◆ **AIM OF THE TASK**: Print the data that follows exactly as it stands, from its first line through the line containing "Given: Go to next page with right arrow", and stop there.

Saved entries:

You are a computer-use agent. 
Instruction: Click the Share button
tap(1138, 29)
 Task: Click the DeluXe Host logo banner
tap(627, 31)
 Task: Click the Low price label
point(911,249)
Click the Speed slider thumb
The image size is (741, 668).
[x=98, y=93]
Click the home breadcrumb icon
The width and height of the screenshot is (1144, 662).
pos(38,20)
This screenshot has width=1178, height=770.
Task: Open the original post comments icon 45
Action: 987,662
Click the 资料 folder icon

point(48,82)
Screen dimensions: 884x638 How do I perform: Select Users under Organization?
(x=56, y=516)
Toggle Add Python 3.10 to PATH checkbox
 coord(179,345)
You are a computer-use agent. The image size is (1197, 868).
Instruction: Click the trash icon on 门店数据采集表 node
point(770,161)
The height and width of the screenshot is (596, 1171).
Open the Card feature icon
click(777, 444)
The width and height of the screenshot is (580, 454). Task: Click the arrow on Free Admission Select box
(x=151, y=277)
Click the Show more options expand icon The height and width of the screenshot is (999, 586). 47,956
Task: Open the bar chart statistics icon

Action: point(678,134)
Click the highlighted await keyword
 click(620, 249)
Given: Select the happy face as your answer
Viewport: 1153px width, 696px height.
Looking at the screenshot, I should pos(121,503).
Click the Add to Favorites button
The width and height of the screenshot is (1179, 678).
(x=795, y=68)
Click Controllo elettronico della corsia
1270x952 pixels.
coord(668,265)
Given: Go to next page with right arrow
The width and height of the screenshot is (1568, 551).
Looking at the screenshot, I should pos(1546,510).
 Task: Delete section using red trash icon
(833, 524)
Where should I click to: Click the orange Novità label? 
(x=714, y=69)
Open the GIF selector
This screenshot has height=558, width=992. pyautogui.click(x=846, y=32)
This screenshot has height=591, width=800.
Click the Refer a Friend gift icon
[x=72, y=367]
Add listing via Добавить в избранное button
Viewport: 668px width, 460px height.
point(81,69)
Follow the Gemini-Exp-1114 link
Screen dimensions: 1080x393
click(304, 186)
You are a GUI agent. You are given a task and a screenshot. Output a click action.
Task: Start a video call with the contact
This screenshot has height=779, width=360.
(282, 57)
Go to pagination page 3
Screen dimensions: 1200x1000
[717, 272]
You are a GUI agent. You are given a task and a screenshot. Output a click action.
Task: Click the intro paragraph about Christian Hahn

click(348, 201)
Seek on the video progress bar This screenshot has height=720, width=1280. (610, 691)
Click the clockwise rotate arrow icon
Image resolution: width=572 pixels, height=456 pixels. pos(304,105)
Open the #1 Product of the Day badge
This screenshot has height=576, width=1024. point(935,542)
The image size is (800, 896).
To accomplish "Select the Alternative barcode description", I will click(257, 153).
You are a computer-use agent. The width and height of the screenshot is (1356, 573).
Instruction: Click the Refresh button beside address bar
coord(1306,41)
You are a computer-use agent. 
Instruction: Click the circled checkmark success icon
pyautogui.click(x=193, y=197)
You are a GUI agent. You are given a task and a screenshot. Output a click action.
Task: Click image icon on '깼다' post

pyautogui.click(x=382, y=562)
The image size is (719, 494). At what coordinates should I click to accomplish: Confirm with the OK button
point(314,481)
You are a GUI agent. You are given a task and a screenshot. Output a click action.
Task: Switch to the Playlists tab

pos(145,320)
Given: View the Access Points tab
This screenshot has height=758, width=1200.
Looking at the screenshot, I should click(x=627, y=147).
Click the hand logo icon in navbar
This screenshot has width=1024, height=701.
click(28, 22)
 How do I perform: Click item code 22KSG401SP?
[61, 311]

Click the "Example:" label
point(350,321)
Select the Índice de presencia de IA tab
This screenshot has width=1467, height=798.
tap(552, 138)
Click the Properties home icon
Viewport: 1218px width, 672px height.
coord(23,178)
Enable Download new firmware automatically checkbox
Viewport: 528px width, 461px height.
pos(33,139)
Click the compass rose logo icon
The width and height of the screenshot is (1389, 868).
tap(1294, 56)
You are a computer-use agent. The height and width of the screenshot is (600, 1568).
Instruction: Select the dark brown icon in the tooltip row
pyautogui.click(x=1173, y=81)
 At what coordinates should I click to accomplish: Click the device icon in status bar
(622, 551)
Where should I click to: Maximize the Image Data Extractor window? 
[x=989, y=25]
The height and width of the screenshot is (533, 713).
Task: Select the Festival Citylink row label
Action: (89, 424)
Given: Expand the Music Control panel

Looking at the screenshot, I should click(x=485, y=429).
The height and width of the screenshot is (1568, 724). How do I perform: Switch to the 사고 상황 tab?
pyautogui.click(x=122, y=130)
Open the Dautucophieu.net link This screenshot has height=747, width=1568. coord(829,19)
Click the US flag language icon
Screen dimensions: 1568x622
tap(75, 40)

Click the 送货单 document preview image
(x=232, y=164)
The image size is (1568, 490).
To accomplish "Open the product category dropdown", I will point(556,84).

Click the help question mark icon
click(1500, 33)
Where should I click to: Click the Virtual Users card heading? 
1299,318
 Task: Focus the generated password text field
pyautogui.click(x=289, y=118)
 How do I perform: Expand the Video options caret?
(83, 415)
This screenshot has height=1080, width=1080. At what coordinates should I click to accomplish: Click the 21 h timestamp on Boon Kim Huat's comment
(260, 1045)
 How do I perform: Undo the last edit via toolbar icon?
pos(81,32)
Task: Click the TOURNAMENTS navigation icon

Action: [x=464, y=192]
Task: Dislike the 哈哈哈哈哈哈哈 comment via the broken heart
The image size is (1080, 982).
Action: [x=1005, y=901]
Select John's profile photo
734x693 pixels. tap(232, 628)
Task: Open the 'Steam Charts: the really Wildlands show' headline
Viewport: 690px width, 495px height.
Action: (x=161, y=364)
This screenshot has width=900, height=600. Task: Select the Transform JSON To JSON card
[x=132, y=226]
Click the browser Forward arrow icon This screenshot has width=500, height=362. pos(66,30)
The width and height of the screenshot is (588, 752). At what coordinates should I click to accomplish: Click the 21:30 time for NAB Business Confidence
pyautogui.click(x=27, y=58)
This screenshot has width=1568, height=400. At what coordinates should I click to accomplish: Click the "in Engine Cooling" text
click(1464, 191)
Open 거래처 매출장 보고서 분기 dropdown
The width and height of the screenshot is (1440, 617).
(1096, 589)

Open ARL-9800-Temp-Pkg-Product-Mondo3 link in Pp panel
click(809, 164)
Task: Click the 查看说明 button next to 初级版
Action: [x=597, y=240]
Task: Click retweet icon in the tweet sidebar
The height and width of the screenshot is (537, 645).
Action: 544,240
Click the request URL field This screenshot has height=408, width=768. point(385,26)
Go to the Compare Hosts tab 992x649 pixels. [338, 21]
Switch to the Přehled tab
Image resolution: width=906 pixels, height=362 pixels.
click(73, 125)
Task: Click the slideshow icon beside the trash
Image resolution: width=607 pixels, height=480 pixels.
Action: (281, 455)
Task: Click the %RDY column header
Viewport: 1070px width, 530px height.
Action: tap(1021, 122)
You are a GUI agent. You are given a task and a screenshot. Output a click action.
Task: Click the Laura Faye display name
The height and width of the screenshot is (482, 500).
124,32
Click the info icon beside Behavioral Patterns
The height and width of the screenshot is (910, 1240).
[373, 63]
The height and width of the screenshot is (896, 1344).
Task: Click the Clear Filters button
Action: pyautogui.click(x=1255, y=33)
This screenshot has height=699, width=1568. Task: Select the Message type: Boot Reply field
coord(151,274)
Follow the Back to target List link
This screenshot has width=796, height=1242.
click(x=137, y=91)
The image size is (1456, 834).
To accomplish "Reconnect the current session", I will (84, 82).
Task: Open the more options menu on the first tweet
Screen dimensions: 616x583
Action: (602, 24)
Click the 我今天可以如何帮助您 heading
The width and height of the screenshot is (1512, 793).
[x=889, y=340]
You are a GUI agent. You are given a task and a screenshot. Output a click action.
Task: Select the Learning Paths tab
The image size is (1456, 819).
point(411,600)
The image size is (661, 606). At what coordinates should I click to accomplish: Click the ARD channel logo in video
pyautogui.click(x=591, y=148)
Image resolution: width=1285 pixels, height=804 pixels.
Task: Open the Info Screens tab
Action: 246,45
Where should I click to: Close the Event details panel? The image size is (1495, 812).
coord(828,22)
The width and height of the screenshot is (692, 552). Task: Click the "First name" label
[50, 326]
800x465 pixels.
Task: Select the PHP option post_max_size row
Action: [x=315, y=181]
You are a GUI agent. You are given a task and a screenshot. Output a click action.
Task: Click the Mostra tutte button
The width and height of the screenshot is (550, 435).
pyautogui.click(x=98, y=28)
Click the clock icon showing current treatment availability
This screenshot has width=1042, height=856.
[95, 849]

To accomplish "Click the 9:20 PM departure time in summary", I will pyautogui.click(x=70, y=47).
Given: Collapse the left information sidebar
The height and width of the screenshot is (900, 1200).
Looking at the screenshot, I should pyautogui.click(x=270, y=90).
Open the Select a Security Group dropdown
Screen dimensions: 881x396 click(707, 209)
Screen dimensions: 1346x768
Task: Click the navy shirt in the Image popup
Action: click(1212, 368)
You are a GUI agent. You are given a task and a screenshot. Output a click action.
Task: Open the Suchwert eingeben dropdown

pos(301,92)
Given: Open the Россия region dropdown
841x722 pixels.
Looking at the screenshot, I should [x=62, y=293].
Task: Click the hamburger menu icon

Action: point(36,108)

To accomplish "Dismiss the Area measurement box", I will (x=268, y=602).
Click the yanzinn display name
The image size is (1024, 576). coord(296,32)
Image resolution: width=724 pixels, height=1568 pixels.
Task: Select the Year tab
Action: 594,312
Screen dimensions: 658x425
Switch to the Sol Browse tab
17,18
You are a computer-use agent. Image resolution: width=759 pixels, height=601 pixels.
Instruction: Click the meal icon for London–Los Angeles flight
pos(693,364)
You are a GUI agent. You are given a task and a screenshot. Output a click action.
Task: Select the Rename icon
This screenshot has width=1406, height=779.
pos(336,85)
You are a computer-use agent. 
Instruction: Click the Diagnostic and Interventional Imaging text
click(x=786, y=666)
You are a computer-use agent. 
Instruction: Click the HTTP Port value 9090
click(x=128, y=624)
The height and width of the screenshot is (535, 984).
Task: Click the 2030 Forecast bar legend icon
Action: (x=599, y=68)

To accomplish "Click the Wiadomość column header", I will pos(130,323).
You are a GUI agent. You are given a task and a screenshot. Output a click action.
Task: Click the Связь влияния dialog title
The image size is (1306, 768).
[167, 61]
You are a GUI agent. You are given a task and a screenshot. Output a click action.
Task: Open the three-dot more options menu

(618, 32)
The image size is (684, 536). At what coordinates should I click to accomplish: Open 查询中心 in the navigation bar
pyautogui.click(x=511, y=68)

◆ **OUTPUT BELOW**:
You are a computer-use agent. 
Instruction: Click the Share button
tap(1138, 29)
 Task: Click the DeluXe Host logo banner
tap(627, 31)
 Task: Click the Low price label
point(911,249)
Click the Speed slider thumb
The image size is (741, 668).
[x=98, y=93]
Click the home breadcrumb icon
The width and height of the screenshot is (1144, 662).
pos(38,20)
This screenshot has width=1178, height=770.
Task: Open the original post comments icon 45
Action: 987,662
Click the 资料 folder icon

point(48,82)
Screen dimensions: 884x638 How do I perform: Select Users under Organization?
(x=56, y=516)
Toggle Add Python 3.10 to PATH checkbox
 coord(179,345)
You are a computer-use agent. The image size is (1197, 868).
Instruction: Click the trash icon on 门店数据采集表 node
point(770,161)
The height and width of the screenshot is (596, 1171).
Open the Card feature icon
click(777, 444)
The width and height of the screenshot is (580, 454). Task: Click the arrow on Free Admission Select box
(x=151, y=277)
Click the Show more options expand icon The height and width of the screenshot is (999, 586). 47,956
Task: Open the bar chart statistics icon

Action: point(678,134)
Click the highlighted await keyword
 click(620, 249)
Given: Select the happy face as your answer
Viewport: 1153px width, 696px height.
Looking at the screenshot, I should pos(121,503).
Click the Add to Favorites button
The width and height of the screenshot is (1179, 678).
(x=795, y=68)
Click Controllo elettronico della corsia
1270x952 pixels.
coord(668,265)
Given: Go to next page with right arrow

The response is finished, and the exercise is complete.